Pardonne à ton père également, car il n'a pas su te comprendre non plus. Pourtant, tu le sais à présent, il t'a aimé malgré tout. Il a voulu te connaître, bravant les immenses barrières de ton espèce, t'offrant son soutien même dans les zones sombres de son existence ; et maintenant que tu as partagé avec moi, que nous avons partagé nos liens avec ton monde, il me semble mieux le saisir, mieux te saisir. Je me souviens, j'ai rencontré jadis quelques-uns de tes frères qui m'avaient effrayé. Ma mémoire me fait souvent défaut mais je puis affirmer de façon certaine que tu es plus beau qu'eux. Tu es mon fils. Je ne sais pas d'où tu viens mais mon cœur se gonfle d'orgueil quand je regarde le chemin que tu prends. Lorsque tu rejoindras les tiens, dis-leur que tu fais la fierté de celui qui t'a recueilli. Qu'ils m'accordent leur bénédiction et m'apprennent à mieux t'aimer. Je ne sais pas l'étendue de tes pouvoirs mais je sais que tu en useras avec justesse et honneur, car telles sont les valeurs que tu as forgées au contact de notre petite espèce.
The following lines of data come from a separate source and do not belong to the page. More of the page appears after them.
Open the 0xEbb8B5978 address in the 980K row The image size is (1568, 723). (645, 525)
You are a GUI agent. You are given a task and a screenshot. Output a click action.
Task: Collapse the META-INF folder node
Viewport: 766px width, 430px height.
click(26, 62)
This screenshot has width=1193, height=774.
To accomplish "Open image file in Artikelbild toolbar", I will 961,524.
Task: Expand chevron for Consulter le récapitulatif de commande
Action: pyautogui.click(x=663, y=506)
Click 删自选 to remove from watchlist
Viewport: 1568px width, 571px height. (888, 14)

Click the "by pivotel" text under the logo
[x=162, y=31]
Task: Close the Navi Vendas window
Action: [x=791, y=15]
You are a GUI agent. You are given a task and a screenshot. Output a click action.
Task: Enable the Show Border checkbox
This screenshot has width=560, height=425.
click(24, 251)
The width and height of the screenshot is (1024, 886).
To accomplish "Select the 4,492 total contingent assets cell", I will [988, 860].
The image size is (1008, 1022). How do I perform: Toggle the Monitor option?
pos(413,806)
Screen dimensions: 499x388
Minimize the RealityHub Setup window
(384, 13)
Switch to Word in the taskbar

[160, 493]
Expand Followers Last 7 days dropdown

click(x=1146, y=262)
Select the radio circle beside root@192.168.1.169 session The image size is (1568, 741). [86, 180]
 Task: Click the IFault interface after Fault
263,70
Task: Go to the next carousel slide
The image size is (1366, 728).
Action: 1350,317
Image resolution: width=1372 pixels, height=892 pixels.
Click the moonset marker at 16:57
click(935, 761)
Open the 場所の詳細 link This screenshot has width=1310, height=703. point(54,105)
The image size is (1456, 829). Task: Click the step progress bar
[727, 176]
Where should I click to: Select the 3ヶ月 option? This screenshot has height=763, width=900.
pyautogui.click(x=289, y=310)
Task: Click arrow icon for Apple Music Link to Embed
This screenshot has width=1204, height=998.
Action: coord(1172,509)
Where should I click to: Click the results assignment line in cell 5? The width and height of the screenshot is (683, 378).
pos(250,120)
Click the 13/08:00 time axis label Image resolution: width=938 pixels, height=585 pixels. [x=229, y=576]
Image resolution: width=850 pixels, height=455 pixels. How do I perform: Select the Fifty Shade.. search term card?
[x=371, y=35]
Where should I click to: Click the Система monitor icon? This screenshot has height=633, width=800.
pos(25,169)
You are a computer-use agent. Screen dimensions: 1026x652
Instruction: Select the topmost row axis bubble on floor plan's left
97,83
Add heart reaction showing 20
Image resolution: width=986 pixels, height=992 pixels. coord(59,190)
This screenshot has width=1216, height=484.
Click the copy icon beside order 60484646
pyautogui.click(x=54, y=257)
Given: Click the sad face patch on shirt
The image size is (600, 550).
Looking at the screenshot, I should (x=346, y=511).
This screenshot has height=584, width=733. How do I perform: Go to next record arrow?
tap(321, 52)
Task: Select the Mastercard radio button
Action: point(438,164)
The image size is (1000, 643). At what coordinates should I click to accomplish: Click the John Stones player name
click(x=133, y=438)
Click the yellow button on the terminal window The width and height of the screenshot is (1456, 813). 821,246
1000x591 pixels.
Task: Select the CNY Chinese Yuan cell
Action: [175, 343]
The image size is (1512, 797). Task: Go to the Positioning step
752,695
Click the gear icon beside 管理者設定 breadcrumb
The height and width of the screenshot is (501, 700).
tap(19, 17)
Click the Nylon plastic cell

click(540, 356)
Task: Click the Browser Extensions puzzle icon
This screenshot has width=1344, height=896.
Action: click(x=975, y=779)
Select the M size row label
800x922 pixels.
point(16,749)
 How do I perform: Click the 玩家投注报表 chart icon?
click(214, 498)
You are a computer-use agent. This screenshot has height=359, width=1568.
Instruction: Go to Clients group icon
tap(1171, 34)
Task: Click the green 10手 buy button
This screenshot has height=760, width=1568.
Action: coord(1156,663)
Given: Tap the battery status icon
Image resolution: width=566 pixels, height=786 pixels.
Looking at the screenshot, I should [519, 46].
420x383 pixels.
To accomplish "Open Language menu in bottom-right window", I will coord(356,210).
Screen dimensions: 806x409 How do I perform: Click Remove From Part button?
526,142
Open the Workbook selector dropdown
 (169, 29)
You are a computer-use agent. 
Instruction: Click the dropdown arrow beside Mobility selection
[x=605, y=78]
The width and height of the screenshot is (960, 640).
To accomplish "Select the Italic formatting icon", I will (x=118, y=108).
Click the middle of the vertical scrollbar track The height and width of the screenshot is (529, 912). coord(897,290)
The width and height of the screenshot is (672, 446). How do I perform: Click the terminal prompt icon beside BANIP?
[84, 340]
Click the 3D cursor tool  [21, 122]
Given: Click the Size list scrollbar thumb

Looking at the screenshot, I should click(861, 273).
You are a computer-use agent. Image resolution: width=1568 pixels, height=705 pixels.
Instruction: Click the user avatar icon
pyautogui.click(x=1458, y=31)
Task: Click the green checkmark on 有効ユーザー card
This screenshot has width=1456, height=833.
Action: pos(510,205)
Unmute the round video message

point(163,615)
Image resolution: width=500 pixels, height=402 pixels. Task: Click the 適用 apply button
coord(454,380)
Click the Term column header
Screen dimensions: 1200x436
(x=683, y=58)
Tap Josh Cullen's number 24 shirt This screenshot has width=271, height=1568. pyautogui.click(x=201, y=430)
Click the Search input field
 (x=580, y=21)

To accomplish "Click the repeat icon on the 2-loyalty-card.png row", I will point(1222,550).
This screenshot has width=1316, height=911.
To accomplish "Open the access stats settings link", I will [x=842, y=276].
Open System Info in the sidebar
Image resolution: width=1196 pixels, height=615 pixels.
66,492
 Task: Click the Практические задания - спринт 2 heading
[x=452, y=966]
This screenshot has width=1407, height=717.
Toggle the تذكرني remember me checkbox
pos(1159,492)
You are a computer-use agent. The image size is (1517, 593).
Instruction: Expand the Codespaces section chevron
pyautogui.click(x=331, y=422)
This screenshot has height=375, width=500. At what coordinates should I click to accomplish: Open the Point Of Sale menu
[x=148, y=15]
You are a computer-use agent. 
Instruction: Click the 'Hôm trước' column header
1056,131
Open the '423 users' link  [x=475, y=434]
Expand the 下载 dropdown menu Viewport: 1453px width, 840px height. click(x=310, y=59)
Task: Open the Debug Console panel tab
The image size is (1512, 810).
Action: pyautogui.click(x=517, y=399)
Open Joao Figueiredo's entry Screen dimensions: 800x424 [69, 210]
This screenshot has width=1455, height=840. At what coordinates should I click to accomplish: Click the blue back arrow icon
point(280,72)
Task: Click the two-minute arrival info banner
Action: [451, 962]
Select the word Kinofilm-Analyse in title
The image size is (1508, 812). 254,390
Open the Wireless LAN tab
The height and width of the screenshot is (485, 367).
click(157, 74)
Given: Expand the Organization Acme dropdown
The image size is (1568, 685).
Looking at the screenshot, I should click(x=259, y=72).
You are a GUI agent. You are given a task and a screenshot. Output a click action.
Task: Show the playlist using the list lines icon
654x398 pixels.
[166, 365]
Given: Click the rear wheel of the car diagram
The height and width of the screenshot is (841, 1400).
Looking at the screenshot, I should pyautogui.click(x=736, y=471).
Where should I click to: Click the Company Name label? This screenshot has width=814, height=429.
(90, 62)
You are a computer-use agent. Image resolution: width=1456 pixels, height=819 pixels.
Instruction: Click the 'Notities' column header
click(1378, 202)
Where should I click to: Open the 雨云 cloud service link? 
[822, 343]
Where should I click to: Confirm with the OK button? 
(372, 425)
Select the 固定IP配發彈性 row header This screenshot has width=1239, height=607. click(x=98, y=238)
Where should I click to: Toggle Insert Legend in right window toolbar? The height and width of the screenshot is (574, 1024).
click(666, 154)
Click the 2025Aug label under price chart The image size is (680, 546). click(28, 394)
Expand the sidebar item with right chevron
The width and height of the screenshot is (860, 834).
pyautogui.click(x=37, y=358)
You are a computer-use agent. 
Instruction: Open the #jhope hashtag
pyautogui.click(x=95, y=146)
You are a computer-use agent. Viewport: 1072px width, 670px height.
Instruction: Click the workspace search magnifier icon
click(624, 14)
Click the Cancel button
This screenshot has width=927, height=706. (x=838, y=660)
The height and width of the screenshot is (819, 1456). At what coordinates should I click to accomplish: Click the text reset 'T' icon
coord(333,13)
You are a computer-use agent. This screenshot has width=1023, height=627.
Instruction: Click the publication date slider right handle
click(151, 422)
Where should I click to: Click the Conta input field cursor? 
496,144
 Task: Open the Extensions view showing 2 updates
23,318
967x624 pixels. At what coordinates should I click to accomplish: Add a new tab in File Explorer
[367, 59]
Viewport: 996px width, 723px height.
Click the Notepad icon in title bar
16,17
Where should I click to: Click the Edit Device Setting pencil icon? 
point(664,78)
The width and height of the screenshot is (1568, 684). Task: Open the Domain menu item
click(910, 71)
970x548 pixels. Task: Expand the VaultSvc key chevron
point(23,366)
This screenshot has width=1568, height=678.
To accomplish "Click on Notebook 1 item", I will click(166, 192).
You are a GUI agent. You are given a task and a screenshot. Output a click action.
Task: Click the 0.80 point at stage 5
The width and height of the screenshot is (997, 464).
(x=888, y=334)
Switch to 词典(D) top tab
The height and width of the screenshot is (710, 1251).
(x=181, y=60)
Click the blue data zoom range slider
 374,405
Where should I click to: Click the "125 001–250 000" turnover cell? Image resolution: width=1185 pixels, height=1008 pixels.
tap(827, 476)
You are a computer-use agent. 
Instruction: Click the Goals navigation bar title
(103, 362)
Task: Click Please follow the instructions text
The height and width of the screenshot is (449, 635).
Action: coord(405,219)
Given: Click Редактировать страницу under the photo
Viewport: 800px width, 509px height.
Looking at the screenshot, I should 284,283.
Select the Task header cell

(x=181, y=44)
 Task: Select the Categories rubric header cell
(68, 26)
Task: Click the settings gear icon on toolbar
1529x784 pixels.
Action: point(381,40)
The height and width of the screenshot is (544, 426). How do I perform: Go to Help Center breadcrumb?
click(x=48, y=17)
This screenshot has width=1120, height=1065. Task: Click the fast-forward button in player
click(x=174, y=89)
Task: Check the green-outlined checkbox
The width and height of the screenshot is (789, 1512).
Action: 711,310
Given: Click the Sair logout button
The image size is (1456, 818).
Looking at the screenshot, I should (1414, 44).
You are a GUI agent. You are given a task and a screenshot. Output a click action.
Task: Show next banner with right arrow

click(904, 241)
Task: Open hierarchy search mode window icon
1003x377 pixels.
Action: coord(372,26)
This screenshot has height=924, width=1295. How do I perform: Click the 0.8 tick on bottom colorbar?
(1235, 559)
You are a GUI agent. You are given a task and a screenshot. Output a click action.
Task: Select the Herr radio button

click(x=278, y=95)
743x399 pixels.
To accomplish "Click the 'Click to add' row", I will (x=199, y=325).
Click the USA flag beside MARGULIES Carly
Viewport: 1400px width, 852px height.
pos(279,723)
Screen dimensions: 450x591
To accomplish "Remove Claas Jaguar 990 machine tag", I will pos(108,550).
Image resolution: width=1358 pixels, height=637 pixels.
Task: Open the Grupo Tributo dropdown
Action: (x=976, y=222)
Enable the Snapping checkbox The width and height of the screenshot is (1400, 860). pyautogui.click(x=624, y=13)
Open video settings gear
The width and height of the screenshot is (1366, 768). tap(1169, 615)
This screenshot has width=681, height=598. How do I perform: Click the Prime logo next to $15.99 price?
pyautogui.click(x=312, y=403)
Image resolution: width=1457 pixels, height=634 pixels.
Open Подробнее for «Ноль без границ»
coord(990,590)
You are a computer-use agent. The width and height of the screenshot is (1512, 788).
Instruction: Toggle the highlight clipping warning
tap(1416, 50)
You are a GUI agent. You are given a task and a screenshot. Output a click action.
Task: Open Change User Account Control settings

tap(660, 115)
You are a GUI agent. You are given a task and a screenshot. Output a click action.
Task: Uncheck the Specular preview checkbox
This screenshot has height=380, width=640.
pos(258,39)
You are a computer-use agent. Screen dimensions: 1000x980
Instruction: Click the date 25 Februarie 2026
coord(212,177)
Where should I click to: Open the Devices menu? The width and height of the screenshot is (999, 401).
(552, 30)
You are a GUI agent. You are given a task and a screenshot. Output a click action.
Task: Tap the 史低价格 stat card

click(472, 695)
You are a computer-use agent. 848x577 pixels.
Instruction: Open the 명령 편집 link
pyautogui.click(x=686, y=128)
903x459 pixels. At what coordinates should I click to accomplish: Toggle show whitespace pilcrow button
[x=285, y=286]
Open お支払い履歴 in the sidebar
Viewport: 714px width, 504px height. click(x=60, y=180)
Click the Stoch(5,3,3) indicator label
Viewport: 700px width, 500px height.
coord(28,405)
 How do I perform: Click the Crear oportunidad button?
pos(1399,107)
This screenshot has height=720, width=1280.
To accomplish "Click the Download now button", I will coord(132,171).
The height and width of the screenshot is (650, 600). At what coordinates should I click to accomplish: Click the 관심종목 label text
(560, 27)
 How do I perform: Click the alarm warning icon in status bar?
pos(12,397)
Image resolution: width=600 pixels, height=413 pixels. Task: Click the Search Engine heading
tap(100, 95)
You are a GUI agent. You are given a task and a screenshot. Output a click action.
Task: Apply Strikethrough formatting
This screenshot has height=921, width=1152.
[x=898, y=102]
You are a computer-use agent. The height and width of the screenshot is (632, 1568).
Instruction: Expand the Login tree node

Je prie mon dieu pour qu'il te bénisse, qu'il bénisse également celle qui fera ton bonheur, elle te méritera.
Comment aime-t-on chez vous ? Est-ce comme chez les Hommes, avec plus de gestes que de mots, ou la passion laisse-t-elle la place à une raison noire comme la Nuit ? Faut-il que vos femmes souffrent pour vous aimer, ou le plaisir est-il un absolu ? Rappelle-toi : qu'importe la couleur d'une rose tant qu'elle est cueillie pour une vie.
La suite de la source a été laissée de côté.